Deve ser da idade, mas nos últimos tempos, sabe lá Deus porquê, tenho pensado muito naquela frase que, segundo se conta, era dita aos ouvidos dos pontífices romanos antes de tomarem sobre cabeça a tiara papal: "Sic transit gloria mundi", o mesmo é dizer que "assim passam as glórias do mundo". Nem tenho reflectido muito sobre as rasteiras da vida que a todos calham e nos fazem ir, prosaica e humildemente, com as ventas à lama. Está certo que vivemos num ambiente social e cultural que abomina as derrotas, camuflando-as, e por isso é, sem dúvida, um mundo dominado pela frustração, sobretudo quando mais alardeia vitórias, frequentemente de Pirro. Daí os narcóticos de vária espécie que nos vão envenenando desde tenra idade... É bem verdade que, neste tempo que nos calhou andar, temos de sentir na pele o quanto há de vaidade inútil nas nossas atitudes - sob pena de nos tornarmos perus de papelão, inchados, mas vazios e sem conteúdo, que qualquer chuvada transformará em pasta de papel sem serventia nem para a reciclagem. Mas não tem sido sobre isso que tenho congeminado.
Ao vir-me à memória a frase romana, tenho pensado sobretudo na morte ou, para vermos a coisa com alguma bonomia vocabular e um sorriso no rosto, no peido-mestre, como lhe chamam alguns alentejanos, entre os quais me incluo. Ver dar o peido-mestre, ir fazer tijolo, bater a bota ou entregar a alma ao Criador (tanto dá...) transmite-nos fortes ensinamentos que levamos meia-vida a ruminar, sem desconfiarmos onde estará o instante em que seremos nós o presunto a finar-se.
Já tenho a minha conta de confrontos com a moçoila da gadanha. Desde dois vizinhos da aldeia que me morreram, literalmente, nos braços, a dois parentes que vendiam saúde até ao momento em que a aguardente bebida lhes cobrou o bilhete de ida-sem-volta, passando por quatro ou cinco casos de ambiciosos e velhacos, que tudo queriam dado arregaçado ou mesmo sonegado, infernizando a vida a meio-mundo, família e vizinhança à cabeça, até ao dia em que se viram confinados a três badaladas no sino, três quartilhos de cal, meia dúzia de tábuas de pinho e uma mortalha sem força para travar a bicharada numa cova de pouca largura ou as chamas do crematório que (cá entre nós) bem deveria lembrar-nos os tratos de forno que o Adolfo alemão do bigodinho dava aos seus bem-odiados judeus e opositores.

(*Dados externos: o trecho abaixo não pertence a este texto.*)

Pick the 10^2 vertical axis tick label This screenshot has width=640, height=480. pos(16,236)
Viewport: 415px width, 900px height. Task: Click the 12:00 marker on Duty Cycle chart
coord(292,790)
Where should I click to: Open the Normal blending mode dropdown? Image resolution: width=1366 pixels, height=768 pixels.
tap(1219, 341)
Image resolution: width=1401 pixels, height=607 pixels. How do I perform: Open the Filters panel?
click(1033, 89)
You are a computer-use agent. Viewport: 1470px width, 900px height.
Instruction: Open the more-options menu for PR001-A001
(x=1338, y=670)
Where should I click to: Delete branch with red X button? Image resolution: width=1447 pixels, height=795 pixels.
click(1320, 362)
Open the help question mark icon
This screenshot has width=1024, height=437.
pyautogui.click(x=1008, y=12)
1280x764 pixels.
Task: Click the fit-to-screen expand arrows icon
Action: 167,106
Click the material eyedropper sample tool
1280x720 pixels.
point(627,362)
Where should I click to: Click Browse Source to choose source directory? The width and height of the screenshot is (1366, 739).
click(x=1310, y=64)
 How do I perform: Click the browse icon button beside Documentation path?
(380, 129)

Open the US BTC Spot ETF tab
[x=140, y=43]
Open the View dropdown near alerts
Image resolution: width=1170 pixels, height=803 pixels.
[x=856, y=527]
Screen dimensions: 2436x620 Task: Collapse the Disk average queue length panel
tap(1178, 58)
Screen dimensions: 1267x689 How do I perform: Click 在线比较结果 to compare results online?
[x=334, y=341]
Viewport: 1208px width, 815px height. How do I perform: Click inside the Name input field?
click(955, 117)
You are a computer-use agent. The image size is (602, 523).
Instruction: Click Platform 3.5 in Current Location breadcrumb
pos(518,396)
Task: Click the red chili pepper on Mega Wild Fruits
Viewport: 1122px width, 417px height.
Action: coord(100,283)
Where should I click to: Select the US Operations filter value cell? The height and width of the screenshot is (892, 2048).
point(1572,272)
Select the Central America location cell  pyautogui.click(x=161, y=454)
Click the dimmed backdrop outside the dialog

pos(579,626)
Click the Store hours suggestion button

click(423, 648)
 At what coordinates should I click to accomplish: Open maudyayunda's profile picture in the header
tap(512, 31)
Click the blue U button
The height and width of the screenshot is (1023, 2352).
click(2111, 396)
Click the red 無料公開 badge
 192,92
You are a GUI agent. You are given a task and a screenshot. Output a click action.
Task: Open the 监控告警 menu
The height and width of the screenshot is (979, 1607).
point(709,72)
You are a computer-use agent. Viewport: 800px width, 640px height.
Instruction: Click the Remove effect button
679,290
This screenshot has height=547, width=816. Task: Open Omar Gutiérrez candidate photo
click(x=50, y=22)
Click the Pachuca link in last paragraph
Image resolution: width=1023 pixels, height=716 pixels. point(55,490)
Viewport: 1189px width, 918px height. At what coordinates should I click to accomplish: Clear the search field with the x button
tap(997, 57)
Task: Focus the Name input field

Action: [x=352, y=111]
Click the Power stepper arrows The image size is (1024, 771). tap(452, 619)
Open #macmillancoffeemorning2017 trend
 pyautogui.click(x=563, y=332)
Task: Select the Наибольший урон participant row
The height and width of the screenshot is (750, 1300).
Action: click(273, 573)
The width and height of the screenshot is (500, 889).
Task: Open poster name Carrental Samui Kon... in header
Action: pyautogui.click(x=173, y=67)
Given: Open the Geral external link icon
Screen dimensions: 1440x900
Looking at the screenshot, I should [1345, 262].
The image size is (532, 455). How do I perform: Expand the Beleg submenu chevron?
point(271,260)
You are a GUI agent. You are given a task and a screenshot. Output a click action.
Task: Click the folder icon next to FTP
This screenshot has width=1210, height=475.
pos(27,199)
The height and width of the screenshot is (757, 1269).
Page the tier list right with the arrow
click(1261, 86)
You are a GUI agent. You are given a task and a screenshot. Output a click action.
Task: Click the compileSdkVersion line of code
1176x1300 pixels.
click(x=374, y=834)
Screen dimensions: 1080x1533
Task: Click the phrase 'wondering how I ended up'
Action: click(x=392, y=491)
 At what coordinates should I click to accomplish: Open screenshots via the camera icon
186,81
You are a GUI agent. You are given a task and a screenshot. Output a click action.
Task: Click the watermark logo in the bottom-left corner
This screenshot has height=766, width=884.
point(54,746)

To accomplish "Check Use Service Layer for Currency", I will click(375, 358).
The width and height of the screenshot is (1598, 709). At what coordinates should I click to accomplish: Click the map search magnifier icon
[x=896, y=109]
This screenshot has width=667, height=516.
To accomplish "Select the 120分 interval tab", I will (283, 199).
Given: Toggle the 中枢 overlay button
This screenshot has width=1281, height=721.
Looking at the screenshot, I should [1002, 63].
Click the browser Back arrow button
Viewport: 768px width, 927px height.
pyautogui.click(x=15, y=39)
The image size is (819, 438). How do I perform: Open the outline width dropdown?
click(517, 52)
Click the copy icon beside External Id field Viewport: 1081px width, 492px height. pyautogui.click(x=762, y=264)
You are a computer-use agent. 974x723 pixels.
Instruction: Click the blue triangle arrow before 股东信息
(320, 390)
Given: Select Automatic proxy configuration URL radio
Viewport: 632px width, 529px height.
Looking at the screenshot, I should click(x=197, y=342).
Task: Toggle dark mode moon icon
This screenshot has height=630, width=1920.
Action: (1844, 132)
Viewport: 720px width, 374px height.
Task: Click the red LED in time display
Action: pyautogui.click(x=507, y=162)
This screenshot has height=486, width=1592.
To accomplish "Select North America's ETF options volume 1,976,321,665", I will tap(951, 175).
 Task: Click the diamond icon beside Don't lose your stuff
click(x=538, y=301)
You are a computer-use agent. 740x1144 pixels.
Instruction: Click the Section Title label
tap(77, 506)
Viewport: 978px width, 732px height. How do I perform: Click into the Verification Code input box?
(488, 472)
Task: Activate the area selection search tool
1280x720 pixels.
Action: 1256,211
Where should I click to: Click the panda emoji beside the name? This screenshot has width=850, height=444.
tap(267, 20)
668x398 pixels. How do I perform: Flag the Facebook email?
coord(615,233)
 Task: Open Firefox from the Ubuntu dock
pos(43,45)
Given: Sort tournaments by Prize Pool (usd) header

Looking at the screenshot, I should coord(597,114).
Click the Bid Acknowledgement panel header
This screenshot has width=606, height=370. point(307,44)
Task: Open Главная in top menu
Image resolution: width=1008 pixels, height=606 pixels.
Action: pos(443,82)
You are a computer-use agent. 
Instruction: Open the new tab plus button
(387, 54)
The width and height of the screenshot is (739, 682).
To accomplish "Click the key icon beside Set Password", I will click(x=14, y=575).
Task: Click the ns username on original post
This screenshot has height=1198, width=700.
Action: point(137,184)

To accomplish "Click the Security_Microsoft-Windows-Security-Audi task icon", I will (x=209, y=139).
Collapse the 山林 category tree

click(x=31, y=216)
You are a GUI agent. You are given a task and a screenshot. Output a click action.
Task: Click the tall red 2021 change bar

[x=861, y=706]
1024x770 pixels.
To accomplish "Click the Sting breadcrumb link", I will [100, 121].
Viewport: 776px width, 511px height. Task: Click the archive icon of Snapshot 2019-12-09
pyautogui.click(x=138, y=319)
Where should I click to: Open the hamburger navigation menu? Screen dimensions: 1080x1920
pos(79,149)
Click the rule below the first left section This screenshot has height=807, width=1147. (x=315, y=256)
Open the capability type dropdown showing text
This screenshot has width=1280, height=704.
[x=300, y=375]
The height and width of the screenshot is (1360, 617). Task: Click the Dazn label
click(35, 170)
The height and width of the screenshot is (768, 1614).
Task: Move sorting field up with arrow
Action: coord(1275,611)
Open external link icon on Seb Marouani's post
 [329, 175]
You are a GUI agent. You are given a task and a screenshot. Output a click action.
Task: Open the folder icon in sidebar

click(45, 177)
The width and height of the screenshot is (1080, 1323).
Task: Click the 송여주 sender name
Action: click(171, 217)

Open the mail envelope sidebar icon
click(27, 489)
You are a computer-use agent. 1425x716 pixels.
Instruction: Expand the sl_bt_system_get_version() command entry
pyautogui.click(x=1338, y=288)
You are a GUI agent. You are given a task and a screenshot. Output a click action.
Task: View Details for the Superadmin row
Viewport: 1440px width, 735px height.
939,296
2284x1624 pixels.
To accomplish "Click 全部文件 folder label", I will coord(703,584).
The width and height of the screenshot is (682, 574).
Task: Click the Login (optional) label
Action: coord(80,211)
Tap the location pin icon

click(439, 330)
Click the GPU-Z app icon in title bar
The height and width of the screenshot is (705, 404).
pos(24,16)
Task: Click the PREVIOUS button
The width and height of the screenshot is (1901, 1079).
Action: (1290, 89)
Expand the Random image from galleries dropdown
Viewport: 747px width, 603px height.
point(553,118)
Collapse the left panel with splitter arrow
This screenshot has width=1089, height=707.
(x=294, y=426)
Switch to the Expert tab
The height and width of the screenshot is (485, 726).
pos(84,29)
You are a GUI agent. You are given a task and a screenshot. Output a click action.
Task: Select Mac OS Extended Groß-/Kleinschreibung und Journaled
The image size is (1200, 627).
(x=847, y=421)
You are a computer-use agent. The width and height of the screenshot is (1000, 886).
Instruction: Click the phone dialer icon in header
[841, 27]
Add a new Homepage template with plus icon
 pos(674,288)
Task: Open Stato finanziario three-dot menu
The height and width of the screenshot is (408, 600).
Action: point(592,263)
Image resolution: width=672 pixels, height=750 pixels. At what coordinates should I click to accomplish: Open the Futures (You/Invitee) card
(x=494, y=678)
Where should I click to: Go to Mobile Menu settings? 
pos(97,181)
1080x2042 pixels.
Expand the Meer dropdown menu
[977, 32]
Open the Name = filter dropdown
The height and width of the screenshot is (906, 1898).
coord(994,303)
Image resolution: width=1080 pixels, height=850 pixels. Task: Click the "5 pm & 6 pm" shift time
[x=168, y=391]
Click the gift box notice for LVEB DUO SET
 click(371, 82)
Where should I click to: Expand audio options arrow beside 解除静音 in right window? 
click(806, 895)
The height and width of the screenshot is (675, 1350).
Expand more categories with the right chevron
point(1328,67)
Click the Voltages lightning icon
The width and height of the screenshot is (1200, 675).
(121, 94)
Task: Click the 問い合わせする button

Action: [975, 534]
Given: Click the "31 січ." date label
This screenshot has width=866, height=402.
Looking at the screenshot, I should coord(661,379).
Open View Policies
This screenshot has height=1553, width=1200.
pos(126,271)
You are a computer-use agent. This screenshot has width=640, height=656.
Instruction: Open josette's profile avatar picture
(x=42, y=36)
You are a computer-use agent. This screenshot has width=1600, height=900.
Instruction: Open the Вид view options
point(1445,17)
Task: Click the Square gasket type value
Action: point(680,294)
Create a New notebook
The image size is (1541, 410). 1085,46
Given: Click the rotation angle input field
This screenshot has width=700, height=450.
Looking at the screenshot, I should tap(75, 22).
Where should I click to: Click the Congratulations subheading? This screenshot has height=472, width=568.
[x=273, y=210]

De que vale andarmos a esgadanhar e a rasteirar os outros, arranhando a própria cara, cobrindo-a por vezes de lama ou de sangue sujo, se levamos todos a mesma volta? Os privilegiados ainda têm tempo de se arrepender do mal que fizeram (e todos vamos fazendo algum), partindo em descanso sabe Deus para onde. Os outros, nem isso... que hoje está fora de moda pedir ao sacerdote os últimos sacramentos. Sou, por isso, um mitigado e pouco fiel adepto de algumas páginas de Séneca que, avisado, nos aconselhava a bem vivermos cada momento como se fosse o último. "Ninguém sabe a que hora virá o ladrão", aconselhou-nos outro Mestre, com saber supremo e numinoso. E nós, aprendemos? Somos e seremos sempre os mesmos burros teimosos... quiçá mulas, que são bicheza híbrida que não se reproduz. E tal, convenhamos, não é bom para ninguém. Sobretudo se morrermos de barriga cheia, à custa da magreza ou das arrelias dos outros... A não ser, claro, que queiramos ser recordados pelos sonoros arrotos (reais ou simbólicos) que dávamos em público... Cada um lá sabe. É certo que a morte lava mais branco que o detergente da máquina e "se queres ser bom morre...", mas atrás de tempos tempos vêem e é conveniente deixarmos por cá uma famazinha que vá além do incómodo epíteto de "ruins pesetas", para pelo menos não envergonharmos a descendência física ou espiritual.